You’re not going to find a better cyberpunk comic on the shelves than 4001 A.D. How could you, with a space station harboring a huge portion of humanity floating around a disheveled, broken down Earth society? Plus the station, entitled New Japan, is run by a hyperintelligent AI that everyone calls Father. Only Rai can save us, but is it good?

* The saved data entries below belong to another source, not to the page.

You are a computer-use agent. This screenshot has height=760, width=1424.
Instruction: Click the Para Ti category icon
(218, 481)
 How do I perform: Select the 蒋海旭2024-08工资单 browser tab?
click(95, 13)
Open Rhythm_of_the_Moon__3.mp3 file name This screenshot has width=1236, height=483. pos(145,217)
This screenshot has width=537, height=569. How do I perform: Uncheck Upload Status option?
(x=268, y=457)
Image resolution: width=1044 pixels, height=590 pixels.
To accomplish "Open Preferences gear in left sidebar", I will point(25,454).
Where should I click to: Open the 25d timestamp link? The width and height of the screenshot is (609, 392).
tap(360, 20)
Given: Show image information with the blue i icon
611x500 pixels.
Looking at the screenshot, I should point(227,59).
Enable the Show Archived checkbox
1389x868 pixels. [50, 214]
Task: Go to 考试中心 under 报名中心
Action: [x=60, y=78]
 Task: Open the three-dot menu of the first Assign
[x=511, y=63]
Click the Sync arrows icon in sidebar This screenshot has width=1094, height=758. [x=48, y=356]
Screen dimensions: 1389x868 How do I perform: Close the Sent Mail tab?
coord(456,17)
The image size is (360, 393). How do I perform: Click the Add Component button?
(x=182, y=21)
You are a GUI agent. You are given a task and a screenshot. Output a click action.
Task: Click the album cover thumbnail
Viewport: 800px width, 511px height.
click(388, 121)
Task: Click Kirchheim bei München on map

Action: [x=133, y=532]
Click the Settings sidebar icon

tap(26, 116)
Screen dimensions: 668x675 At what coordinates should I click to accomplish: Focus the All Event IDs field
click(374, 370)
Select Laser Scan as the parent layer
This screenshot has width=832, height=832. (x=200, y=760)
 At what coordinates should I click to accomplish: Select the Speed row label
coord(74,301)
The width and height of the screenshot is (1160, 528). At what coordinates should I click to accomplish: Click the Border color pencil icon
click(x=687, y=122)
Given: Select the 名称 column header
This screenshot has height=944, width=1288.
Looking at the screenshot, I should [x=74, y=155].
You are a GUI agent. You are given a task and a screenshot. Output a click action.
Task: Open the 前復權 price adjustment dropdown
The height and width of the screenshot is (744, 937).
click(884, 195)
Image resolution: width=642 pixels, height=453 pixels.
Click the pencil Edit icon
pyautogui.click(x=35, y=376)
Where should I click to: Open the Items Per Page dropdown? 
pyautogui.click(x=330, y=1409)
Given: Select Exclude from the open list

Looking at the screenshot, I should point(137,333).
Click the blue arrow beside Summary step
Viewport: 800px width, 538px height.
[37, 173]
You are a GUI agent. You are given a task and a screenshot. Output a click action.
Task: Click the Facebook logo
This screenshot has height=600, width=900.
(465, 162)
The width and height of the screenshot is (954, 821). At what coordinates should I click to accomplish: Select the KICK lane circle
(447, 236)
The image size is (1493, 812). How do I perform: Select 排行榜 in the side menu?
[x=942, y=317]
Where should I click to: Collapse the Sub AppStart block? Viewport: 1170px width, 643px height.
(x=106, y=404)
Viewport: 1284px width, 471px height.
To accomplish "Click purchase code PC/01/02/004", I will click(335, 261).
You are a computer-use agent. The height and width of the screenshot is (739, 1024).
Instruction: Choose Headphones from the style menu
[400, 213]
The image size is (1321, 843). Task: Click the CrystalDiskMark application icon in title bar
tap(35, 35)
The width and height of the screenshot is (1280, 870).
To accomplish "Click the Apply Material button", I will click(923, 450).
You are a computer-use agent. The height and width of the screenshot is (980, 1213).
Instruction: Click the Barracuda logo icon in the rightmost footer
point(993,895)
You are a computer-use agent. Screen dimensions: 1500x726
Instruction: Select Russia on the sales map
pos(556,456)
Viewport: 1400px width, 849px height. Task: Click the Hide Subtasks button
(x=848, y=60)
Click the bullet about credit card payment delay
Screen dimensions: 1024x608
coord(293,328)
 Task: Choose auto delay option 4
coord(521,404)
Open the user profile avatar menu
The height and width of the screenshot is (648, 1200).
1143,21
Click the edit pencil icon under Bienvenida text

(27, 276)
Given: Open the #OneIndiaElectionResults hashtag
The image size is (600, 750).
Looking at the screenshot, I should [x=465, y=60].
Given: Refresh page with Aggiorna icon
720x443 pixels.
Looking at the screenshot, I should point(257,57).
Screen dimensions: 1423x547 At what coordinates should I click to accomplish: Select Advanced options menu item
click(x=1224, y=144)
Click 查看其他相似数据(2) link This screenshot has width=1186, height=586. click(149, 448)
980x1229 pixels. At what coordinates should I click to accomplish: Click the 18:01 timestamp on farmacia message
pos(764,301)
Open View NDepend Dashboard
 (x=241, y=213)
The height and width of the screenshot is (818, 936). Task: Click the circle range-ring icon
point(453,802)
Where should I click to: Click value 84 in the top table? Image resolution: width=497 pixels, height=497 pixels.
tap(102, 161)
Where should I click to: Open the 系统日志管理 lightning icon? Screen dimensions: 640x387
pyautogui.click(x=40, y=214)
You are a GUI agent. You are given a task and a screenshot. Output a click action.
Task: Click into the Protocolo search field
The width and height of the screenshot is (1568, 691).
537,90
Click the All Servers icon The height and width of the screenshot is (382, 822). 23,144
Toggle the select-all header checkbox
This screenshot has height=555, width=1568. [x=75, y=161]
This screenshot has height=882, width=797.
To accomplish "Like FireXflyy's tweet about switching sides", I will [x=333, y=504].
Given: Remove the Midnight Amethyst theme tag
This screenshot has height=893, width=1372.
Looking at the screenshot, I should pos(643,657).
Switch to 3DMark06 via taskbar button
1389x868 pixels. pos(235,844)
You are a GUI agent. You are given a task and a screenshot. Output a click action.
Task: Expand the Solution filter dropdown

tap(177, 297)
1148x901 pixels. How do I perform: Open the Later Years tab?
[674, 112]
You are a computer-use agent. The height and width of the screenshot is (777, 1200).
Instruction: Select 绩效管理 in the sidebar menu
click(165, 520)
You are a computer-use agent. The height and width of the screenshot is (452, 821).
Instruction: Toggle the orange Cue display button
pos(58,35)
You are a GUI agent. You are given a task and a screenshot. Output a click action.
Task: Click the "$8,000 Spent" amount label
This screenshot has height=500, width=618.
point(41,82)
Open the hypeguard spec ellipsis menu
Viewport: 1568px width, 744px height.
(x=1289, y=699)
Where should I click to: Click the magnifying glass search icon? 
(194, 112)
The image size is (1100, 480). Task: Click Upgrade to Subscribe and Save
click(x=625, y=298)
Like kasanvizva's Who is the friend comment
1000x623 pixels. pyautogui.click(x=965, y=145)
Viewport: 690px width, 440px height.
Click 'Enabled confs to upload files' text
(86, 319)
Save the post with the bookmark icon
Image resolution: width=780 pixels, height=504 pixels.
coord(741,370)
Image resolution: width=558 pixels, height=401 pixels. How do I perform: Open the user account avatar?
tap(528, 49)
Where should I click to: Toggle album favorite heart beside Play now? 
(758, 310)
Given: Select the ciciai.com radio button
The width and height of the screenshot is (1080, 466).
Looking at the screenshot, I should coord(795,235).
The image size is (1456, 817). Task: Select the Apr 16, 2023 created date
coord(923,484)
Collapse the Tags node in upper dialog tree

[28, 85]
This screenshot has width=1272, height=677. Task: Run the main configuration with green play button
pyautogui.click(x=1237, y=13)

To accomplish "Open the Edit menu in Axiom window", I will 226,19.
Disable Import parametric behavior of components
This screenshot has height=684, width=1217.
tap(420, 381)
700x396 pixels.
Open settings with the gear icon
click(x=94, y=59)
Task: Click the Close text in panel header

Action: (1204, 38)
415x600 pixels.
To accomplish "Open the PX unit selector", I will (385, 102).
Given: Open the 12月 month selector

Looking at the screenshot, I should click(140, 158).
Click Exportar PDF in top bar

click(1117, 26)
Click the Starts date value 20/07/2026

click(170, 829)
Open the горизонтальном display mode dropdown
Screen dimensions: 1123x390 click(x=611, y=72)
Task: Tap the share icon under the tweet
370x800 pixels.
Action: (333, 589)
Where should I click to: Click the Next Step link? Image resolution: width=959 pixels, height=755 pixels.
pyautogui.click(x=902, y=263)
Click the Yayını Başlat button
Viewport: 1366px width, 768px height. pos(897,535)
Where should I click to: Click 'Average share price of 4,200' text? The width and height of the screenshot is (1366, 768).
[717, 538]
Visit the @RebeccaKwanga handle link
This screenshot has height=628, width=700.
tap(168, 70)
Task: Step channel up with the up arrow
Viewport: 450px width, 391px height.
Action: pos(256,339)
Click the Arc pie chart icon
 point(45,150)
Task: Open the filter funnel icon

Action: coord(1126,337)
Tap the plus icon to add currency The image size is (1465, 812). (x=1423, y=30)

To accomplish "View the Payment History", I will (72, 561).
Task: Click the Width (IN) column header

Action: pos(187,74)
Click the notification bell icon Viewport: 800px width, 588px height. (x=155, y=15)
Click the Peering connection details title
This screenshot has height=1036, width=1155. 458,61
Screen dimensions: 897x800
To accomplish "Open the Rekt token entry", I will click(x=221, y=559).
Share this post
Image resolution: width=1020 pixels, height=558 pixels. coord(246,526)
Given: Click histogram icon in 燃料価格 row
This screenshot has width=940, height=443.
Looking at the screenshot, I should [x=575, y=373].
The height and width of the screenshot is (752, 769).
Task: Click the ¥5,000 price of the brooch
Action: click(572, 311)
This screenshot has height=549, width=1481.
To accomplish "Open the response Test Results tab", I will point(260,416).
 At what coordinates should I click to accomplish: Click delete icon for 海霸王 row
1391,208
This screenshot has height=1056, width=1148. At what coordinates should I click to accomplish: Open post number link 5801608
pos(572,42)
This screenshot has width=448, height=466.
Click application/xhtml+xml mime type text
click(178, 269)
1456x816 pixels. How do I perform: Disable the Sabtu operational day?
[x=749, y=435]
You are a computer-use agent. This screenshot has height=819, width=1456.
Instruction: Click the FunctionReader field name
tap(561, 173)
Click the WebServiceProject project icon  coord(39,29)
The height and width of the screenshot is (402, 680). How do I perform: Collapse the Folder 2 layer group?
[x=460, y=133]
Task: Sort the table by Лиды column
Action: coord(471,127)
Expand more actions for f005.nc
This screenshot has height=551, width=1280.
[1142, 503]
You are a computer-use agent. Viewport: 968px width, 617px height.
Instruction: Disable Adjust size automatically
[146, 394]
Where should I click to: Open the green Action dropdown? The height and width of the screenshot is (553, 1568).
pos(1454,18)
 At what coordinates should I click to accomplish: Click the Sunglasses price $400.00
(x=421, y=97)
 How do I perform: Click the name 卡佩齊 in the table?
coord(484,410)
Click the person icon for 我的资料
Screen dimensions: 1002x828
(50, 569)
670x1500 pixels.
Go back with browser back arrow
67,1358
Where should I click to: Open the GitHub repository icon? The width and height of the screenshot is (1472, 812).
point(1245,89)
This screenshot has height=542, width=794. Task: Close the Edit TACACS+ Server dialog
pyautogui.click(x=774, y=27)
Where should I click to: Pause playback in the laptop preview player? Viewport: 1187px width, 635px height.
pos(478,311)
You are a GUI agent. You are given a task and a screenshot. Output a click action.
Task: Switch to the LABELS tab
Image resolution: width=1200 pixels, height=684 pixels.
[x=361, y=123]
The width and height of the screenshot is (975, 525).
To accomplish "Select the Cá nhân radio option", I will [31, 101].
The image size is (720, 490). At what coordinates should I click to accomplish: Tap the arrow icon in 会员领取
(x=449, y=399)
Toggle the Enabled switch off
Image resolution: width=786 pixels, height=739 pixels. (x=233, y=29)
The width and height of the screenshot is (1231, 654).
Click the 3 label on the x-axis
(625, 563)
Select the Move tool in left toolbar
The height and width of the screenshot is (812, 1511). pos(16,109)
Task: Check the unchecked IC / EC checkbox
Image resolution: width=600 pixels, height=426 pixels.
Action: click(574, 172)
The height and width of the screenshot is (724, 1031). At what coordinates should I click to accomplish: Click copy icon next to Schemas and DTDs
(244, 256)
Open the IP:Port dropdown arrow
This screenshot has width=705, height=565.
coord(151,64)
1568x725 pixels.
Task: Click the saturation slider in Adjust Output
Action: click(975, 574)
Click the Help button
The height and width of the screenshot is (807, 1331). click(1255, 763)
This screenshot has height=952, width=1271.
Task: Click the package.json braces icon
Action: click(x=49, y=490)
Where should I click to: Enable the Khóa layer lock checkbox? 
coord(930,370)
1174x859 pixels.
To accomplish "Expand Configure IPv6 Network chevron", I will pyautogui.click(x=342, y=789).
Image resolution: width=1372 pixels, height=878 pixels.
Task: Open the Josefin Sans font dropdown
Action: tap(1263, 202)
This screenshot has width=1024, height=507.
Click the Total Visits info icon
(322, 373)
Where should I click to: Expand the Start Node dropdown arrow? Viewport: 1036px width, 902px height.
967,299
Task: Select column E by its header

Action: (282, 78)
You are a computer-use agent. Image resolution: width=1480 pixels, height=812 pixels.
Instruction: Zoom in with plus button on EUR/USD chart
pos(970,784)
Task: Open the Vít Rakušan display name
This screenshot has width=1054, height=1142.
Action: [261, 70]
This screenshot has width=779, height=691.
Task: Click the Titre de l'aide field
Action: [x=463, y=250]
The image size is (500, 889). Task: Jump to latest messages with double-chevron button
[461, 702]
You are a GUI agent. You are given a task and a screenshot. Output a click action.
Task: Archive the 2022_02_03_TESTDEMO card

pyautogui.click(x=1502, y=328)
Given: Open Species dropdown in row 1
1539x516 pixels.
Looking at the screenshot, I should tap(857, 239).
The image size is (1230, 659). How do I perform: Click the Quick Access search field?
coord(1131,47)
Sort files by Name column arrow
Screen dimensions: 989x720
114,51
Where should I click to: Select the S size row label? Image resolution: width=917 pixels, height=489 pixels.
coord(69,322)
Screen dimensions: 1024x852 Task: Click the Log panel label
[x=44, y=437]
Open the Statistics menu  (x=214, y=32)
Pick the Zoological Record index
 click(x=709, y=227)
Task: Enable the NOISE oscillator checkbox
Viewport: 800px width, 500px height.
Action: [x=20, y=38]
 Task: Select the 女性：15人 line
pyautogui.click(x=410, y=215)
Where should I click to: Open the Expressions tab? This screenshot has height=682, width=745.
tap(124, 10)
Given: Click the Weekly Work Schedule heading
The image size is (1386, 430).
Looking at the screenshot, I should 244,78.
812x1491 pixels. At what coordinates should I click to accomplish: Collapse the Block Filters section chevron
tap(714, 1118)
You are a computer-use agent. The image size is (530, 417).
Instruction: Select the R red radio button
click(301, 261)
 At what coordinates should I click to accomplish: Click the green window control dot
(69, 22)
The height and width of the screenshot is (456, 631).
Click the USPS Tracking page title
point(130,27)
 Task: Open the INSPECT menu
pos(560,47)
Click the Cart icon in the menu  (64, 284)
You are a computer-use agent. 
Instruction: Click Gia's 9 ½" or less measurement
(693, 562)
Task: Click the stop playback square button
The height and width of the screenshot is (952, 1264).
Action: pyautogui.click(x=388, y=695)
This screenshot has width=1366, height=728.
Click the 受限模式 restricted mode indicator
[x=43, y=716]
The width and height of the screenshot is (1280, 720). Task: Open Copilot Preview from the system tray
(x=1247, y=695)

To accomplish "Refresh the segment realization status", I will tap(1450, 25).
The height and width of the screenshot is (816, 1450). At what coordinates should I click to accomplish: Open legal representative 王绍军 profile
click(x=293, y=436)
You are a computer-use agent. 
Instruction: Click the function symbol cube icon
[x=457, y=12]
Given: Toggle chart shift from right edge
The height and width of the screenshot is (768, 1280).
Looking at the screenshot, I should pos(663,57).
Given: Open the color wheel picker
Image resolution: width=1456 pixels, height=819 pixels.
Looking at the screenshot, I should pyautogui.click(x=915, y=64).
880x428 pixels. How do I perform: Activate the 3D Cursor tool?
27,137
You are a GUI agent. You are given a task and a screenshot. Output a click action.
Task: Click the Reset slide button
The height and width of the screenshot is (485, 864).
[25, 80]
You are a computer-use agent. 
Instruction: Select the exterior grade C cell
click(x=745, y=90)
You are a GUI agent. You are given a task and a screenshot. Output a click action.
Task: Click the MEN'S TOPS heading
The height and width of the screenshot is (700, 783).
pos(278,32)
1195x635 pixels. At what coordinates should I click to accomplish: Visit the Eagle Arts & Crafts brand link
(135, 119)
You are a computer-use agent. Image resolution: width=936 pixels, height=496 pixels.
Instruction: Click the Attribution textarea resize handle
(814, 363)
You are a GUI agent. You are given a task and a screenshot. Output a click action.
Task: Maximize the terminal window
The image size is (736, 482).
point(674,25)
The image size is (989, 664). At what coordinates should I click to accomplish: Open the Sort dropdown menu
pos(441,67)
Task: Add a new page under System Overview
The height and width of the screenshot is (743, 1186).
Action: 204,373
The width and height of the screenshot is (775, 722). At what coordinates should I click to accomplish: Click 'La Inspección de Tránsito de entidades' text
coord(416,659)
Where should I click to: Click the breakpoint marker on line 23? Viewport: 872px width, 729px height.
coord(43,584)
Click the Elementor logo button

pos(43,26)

4001 A.D. #2 (Valiant Entertainment)
So what’s this series about? Valiant Entertainment’s official summary reads:
Rai is smashing headfirst into New Japan with his team of hardened rebels including the Eternal Warrior and a giant X-O Manowar mech-armor that’s been dormant for centuries! But when Father transforms New Japan into an impenetrable space dragon as a defense of last resort, what hopes will the united heroes of 4001 A.D. have of freeing the citizens of New Japan from Father’s brutal reign? Will Rai have to destroy New Japan…to save it?
We posted a full preview a few days ago if you want more information.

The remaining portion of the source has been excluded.